Bertha Tunnel Boring Machine TBM Recovery and Rebuild-WA
ABSTRACT; “Bertha” is the World’s Largest Tunnel Boring Machine TBM at 57 Foot Diameter which required recovery and rebuilding during 2015. National Welding Corporation performed the fitting and welding required for the original assembly and the rebuilding. The rebuilding involved to installing 200 Tons of reinforcing steel plates while consuming 33,000 pounds of welding wire. This slide show provides a photographic display of the process and depicts multiple challenges and details of the assembly.
Bertha is a 57-foot-diameter (17.4 m) tunnel boring machine built specifically for the Washington State Department of Transportation’s (WSDOT) Alaskan Way Viaduct replacement tunnel in Seattle. It was manufactured by Hitachi Zosen Sakai Works in Osaka, Japan, and the machine’s assembly was completed in Seattle in June 2013. Tunnel boring began on July 2013, with the machine originally scheduled to complete the tunnel in December 2015.
On December 6, 2013, work was halted approximately 1,083 feet (330 m) into the planned 9,270-foot-long (2,830 m) route because of unexpected underground pipe.

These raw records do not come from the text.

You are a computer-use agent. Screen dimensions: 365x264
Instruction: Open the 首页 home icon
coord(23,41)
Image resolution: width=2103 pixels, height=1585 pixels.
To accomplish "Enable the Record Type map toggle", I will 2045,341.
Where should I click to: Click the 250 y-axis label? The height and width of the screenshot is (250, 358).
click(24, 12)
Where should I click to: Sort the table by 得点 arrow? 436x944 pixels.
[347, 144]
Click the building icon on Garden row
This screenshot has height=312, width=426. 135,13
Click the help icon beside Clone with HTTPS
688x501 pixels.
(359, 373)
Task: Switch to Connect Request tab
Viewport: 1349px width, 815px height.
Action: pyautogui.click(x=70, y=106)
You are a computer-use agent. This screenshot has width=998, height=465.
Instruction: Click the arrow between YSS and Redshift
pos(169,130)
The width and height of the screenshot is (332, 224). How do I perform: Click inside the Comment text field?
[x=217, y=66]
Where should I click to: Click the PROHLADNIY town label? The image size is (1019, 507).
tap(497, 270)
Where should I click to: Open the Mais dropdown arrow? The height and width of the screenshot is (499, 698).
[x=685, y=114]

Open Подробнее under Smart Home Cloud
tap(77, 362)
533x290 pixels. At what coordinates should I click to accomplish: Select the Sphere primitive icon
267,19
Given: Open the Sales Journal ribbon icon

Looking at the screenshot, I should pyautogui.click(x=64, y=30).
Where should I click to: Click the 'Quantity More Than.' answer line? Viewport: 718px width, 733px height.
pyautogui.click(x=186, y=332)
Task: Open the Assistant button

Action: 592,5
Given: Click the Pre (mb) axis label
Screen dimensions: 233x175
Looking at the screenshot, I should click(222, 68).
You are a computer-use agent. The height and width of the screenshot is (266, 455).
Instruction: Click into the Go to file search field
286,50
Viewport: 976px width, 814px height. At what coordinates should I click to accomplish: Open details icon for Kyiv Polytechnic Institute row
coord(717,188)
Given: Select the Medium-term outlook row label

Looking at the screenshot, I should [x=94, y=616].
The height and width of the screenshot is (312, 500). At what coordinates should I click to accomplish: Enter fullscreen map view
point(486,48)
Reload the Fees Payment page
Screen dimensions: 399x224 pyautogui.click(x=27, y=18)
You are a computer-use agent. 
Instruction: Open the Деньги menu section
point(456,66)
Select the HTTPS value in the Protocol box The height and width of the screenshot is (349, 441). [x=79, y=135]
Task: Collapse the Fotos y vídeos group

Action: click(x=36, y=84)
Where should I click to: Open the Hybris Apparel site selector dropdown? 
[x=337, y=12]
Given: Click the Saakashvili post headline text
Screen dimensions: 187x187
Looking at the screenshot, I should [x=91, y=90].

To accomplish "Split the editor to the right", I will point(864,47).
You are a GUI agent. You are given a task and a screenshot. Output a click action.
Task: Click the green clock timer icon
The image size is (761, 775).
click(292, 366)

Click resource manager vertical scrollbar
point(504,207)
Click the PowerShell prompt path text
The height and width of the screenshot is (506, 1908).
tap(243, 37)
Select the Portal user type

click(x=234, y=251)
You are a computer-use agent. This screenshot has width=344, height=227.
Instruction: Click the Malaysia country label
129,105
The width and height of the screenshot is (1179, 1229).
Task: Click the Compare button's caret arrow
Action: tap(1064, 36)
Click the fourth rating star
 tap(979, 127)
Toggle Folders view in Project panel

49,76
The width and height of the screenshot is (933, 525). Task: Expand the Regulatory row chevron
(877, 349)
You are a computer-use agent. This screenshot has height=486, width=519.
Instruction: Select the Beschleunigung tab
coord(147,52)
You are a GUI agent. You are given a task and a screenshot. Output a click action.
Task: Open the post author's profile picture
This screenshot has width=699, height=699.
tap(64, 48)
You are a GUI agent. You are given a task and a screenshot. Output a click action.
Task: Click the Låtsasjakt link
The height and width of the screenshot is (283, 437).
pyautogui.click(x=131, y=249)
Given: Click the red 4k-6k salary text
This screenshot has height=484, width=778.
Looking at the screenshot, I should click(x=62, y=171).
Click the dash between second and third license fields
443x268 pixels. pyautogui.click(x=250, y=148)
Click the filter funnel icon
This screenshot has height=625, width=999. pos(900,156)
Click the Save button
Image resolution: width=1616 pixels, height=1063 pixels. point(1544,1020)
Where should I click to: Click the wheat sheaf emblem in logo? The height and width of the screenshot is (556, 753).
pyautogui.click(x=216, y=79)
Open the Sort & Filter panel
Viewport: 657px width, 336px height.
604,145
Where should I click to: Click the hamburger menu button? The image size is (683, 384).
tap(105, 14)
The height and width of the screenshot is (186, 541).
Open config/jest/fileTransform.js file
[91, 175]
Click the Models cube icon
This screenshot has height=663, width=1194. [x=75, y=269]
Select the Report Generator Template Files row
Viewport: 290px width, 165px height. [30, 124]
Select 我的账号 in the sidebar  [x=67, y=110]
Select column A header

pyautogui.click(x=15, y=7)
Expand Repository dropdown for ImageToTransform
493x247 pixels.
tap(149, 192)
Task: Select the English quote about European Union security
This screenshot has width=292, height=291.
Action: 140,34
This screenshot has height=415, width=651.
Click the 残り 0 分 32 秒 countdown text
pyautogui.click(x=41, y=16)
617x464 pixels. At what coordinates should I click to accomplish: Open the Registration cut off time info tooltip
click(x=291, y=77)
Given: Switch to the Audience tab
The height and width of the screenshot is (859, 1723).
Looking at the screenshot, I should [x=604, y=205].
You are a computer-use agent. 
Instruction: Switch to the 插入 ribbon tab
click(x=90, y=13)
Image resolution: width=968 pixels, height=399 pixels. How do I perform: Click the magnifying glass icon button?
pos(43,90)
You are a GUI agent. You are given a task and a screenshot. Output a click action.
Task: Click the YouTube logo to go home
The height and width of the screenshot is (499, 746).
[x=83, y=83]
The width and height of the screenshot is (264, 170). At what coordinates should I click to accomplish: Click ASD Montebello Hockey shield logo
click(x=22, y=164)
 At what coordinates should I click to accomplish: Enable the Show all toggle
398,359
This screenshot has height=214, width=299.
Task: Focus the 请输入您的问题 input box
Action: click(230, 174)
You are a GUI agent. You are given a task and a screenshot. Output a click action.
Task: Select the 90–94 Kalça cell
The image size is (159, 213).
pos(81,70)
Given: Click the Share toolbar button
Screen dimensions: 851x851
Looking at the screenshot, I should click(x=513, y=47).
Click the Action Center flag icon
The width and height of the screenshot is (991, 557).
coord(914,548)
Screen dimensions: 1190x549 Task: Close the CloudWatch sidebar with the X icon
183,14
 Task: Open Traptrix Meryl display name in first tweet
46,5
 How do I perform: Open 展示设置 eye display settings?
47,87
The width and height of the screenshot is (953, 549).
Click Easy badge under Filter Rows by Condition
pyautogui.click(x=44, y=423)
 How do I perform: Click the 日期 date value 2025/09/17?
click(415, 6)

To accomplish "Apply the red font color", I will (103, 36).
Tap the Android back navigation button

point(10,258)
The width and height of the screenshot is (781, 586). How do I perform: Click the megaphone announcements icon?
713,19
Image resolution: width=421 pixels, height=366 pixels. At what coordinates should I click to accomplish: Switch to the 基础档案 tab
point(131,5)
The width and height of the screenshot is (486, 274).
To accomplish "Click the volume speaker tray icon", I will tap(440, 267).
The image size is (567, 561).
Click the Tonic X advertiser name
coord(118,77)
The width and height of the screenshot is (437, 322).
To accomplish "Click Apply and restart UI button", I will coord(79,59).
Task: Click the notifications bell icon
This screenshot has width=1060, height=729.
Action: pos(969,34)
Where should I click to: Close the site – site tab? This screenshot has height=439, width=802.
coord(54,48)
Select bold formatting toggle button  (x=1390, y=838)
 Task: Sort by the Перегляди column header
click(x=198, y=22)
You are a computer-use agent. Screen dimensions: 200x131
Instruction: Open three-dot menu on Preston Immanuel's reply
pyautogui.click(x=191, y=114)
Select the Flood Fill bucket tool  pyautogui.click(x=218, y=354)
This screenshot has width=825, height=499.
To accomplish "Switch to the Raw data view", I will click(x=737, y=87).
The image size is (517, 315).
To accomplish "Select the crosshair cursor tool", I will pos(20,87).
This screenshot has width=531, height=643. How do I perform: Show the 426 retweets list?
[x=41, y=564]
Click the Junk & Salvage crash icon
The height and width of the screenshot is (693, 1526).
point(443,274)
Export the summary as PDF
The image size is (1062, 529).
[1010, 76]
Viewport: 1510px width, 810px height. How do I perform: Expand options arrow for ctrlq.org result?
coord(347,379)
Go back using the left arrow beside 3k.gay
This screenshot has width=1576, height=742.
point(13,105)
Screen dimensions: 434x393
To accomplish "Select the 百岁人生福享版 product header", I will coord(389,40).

During the investigation it was revealed that portions of the main bearing seal system were damaged, which caused the bearing to overheat during operation.[Over the subsequent two years, a recovery pit was dug from the surface in order to access and lift the machine’s cutter-head for repair and partial replacement in 2015.
Bertha resumed tunnel boring in December 2015, but had intermittent delays through to completion which occurred in April 2016. The TBM was then cut apart at disassembly vault at the tunnel’s north portal in South Lake Union as the size of the machine and location within the City left no other economical options. WSDOT estimates the new highway will open early 2019 and is estimated to have $223 million in cost overruns which stem from the two-year delay of the machine.